(Stored data entries)
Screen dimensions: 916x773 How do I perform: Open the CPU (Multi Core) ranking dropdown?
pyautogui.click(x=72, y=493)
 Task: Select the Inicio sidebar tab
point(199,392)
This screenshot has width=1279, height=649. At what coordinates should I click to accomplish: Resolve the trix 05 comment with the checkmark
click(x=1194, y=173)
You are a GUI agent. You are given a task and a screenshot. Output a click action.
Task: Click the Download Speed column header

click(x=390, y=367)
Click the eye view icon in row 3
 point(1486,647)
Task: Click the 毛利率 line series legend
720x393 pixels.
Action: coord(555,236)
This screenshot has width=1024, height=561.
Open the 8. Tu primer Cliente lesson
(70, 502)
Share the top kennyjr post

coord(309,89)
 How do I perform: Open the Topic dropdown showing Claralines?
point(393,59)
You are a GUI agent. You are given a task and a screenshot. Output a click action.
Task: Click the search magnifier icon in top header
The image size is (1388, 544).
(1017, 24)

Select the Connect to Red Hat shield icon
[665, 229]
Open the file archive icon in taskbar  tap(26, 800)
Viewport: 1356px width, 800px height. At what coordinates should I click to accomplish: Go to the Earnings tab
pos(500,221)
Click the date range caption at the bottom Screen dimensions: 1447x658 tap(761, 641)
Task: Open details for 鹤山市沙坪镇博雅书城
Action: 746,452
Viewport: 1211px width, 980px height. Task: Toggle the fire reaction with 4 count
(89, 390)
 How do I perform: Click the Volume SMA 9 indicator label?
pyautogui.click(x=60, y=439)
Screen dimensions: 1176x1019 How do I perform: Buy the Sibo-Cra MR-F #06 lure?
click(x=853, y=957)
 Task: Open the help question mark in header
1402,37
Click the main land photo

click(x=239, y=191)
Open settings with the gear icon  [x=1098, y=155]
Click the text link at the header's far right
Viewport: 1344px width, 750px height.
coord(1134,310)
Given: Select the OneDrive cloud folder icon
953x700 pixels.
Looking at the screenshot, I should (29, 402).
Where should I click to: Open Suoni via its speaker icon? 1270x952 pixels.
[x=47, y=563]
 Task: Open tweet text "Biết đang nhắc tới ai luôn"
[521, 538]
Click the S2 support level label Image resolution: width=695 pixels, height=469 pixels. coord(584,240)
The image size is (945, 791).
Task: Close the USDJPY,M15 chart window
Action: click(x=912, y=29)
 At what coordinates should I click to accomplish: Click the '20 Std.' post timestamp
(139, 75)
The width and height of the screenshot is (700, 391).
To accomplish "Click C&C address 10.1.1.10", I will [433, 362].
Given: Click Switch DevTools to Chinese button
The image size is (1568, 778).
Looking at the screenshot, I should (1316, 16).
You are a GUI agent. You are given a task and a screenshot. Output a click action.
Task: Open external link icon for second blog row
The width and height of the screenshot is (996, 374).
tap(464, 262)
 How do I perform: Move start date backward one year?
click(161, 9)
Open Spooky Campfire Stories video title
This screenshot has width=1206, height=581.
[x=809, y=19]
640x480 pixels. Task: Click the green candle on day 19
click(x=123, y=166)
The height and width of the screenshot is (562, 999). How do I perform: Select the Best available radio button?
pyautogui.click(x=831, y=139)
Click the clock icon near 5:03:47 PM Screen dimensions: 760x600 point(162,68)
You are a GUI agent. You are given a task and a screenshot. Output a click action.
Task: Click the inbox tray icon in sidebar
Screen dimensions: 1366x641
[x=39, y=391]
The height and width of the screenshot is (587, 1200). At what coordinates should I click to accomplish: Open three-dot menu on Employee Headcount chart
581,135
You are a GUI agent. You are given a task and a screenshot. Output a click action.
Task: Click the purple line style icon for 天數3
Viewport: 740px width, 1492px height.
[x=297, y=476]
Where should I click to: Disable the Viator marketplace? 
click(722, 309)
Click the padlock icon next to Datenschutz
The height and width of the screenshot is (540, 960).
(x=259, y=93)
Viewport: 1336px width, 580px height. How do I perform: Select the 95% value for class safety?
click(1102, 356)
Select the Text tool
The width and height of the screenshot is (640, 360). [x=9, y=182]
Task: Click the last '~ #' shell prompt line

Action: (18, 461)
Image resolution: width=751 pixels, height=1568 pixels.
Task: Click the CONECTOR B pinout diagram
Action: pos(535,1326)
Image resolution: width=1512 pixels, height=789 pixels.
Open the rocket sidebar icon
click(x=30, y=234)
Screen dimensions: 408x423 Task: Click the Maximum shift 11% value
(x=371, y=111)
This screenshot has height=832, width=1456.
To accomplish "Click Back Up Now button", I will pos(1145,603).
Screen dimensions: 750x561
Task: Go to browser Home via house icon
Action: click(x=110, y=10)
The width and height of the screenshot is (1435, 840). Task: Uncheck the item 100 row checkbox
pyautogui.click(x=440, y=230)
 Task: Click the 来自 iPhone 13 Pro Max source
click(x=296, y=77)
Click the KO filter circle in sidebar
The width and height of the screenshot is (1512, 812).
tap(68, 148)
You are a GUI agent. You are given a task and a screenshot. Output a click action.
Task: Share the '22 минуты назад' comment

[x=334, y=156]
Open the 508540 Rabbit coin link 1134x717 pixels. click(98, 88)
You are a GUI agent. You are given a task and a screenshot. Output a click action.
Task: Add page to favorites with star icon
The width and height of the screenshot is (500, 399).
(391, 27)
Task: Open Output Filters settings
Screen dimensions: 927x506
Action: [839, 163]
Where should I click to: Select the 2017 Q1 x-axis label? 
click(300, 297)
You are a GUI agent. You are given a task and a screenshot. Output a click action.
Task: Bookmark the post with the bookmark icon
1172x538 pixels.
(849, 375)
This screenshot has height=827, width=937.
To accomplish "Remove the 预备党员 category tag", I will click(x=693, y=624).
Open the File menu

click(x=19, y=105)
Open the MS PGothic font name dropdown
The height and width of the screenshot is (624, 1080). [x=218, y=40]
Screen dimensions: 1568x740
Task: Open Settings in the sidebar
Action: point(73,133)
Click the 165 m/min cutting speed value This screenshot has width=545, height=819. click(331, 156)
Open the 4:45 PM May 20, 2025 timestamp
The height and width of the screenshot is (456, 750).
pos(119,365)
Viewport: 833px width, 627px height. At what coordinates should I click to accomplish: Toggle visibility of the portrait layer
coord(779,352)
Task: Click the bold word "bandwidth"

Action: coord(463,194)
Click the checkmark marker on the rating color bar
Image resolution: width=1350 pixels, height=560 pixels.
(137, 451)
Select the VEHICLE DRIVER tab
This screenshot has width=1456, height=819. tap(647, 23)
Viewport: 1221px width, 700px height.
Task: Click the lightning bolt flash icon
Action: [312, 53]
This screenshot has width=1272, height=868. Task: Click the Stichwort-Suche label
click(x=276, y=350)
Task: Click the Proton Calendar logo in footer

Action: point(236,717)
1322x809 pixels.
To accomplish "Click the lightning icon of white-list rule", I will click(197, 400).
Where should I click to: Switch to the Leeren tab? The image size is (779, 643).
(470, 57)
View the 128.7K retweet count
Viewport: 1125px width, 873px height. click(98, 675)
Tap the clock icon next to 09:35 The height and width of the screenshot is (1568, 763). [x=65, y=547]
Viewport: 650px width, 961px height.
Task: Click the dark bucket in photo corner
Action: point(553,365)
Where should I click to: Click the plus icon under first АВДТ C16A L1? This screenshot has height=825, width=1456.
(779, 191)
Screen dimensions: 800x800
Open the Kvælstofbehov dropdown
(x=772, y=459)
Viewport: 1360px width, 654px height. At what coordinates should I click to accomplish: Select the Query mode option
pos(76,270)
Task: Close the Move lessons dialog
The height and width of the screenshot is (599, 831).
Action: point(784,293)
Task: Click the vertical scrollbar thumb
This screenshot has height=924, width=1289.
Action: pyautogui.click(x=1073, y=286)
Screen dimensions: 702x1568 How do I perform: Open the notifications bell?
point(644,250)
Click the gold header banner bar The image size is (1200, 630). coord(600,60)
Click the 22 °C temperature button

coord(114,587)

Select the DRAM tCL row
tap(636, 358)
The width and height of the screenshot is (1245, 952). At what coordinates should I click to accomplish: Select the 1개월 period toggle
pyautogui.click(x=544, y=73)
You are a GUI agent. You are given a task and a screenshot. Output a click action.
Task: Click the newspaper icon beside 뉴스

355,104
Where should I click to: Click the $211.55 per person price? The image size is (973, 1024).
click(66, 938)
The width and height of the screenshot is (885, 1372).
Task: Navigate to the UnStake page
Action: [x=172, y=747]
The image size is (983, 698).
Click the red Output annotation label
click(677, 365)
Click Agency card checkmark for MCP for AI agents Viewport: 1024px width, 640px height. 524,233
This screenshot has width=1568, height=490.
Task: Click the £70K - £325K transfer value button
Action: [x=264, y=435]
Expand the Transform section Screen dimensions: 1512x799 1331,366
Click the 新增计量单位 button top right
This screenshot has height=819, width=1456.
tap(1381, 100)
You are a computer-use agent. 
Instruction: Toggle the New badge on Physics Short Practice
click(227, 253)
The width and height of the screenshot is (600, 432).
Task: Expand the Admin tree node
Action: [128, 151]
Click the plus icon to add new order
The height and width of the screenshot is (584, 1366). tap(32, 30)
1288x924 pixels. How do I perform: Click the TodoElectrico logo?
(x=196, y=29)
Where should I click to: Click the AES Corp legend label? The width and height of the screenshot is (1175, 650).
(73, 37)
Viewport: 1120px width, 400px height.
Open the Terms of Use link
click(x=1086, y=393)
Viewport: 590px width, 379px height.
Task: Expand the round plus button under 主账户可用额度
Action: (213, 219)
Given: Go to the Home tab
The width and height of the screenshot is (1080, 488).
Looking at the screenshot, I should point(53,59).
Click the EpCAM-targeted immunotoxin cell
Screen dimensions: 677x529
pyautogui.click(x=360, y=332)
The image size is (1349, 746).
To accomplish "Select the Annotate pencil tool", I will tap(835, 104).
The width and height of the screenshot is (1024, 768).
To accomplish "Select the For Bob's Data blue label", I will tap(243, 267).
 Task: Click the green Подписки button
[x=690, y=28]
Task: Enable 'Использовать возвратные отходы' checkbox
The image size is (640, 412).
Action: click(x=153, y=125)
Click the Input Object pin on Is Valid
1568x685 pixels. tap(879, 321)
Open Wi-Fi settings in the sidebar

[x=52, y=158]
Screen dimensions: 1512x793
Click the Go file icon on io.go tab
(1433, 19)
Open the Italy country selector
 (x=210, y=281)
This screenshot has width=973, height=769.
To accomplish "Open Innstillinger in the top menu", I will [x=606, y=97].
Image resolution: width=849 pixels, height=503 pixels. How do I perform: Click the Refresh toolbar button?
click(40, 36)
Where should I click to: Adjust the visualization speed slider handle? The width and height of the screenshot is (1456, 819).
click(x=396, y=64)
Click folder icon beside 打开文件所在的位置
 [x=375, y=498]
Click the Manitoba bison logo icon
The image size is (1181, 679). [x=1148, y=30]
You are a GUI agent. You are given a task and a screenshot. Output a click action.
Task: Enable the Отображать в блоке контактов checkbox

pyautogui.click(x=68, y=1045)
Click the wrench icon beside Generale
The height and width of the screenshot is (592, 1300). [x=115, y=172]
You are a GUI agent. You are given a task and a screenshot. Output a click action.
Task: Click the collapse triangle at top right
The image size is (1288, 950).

## WORK INSTRUCTIONS
Starting at the line that has "Screen dimensions: 1176x1019" and ending at the line that has "Given: Select the OneDrive cloud folder icon", please write out the lines above exactly, leaving out all others.

## RESPONSE FOR THIS EXERCISE
Screen dimensions: 1176x1019 How do I perform: Buy the Sibo-Cra MR-F #06 lure?
click(x=853, y=957)
 Task: Open the help question mark in header
1402,37
Click the main land photo

click(x=239, y=191)
Open settings with the gear icon  [x=1098, y=155]
Click the text link at the header's far right
Viewport: 1344px width, 750px height.
coord(1134,310)
Given: Select the OneDrive cloud folder icon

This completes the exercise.